◆ **Exercise aim**
List every line of the records below that contains the word "Reload".

◆ **Element lookup records**
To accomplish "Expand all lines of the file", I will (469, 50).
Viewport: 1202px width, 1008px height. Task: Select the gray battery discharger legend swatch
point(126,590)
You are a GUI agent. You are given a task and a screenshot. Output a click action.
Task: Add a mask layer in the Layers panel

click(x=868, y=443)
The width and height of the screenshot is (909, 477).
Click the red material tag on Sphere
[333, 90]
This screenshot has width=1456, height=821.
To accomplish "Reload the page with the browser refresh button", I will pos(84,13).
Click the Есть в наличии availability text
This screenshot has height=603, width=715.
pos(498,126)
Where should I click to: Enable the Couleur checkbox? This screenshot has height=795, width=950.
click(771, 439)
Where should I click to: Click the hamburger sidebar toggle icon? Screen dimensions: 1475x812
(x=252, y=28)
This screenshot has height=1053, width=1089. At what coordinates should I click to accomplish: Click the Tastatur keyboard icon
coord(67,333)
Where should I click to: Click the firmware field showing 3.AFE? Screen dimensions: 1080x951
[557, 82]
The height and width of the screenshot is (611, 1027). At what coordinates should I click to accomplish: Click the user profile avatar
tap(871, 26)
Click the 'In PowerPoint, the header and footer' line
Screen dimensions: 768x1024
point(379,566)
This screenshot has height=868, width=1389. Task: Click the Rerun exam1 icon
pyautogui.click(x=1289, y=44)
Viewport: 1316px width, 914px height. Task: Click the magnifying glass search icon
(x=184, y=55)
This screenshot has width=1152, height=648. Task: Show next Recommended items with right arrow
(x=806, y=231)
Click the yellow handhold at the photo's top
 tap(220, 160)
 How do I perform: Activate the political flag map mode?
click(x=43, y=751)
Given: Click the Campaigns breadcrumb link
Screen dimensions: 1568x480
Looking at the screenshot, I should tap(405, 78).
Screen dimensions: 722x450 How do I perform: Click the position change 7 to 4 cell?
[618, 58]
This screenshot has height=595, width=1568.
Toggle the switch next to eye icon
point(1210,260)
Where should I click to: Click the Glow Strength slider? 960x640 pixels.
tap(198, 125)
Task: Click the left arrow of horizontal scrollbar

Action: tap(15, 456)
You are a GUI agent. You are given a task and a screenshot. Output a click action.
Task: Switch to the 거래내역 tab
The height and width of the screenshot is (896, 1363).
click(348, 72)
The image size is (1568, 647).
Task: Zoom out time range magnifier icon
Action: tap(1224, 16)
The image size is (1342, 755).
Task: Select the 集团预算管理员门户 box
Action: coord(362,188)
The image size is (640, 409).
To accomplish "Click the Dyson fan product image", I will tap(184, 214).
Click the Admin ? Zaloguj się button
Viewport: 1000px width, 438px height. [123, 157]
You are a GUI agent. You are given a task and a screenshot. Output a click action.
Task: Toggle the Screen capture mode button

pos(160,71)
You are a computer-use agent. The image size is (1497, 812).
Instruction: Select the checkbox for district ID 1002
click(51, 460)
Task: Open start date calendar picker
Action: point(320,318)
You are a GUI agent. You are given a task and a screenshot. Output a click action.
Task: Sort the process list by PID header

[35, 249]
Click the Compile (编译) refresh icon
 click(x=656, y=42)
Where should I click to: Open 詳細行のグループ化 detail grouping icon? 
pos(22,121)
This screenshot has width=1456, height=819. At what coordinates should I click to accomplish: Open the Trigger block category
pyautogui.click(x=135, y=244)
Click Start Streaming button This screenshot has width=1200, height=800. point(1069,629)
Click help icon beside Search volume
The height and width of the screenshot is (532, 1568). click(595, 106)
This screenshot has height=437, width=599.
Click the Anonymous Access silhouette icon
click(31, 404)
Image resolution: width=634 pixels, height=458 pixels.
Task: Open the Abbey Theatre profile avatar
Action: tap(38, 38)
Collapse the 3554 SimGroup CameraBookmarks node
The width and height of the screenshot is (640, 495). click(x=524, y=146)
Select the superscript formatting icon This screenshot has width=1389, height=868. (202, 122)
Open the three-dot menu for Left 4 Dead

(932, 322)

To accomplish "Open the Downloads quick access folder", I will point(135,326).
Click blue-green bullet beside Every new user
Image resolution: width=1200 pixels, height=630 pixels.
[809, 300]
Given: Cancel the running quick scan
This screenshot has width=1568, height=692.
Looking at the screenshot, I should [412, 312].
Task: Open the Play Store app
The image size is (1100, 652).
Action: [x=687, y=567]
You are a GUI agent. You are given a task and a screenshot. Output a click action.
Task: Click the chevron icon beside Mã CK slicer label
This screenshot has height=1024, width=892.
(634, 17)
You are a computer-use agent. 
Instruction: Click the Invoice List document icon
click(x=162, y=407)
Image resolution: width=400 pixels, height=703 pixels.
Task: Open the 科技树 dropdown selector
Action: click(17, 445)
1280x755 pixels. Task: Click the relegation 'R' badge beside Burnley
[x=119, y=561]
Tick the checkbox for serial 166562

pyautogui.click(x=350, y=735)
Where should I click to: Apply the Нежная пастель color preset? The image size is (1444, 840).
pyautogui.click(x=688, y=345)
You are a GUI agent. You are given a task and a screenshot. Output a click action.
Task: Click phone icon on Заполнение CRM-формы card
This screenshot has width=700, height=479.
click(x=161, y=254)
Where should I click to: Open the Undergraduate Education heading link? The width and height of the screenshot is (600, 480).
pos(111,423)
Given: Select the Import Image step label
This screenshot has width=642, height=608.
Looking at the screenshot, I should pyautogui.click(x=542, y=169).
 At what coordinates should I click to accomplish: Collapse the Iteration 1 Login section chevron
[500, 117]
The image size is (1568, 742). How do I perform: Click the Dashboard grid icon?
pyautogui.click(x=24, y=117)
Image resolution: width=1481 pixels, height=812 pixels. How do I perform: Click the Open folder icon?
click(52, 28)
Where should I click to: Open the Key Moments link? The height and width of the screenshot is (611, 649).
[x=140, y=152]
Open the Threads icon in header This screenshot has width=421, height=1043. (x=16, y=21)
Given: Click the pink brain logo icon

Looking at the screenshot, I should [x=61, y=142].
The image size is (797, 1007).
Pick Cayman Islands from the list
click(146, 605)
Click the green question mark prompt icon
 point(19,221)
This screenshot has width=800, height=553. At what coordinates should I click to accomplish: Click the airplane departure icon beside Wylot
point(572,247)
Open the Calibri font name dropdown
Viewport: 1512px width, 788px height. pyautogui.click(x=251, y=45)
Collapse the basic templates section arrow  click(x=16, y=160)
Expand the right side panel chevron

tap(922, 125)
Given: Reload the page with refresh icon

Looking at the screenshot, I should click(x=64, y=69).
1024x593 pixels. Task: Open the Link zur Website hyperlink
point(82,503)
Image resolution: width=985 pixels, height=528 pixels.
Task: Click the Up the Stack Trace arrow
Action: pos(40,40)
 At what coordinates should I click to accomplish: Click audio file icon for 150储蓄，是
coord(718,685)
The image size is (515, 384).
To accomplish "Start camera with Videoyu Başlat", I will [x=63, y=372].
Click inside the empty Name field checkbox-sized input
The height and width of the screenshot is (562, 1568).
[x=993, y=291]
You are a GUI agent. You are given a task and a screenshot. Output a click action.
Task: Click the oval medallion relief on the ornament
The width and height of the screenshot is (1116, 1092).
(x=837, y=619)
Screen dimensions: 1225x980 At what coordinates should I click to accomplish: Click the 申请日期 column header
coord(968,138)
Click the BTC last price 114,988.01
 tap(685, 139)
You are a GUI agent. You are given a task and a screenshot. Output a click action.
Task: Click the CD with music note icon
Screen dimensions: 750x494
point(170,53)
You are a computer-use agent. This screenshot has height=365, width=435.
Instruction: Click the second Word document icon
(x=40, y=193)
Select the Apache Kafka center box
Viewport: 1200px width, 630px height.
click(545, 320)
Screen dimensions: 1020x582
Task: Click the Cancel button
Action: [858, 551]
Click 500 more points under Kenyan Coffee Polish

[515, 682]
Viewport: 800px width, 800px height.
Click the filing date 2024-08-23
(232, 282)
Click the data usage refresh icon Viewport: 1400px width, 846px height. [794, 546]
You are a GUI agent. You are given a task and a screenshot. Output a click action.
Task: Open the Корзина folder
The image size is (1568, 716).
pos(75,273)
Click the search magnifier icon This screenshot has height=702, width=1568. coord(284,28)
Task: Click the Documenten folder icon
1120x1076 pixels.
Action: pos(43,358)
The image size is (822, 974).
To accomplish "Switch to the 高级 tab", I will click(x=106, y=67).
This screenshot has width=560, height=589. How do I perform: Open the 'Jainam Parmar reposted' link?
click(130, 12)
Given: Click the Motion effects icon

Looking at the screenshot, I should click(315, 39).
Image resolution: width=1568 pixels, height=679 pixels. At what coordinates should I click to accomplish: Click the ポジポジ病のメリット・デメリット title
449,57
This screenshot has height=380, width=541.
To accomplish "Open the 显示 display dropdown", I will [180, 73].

◆ **Task solution**
To accomplish "Reload the page with the browser refresh button", I will pos(84,13).
Given: Reload the page with refresh icon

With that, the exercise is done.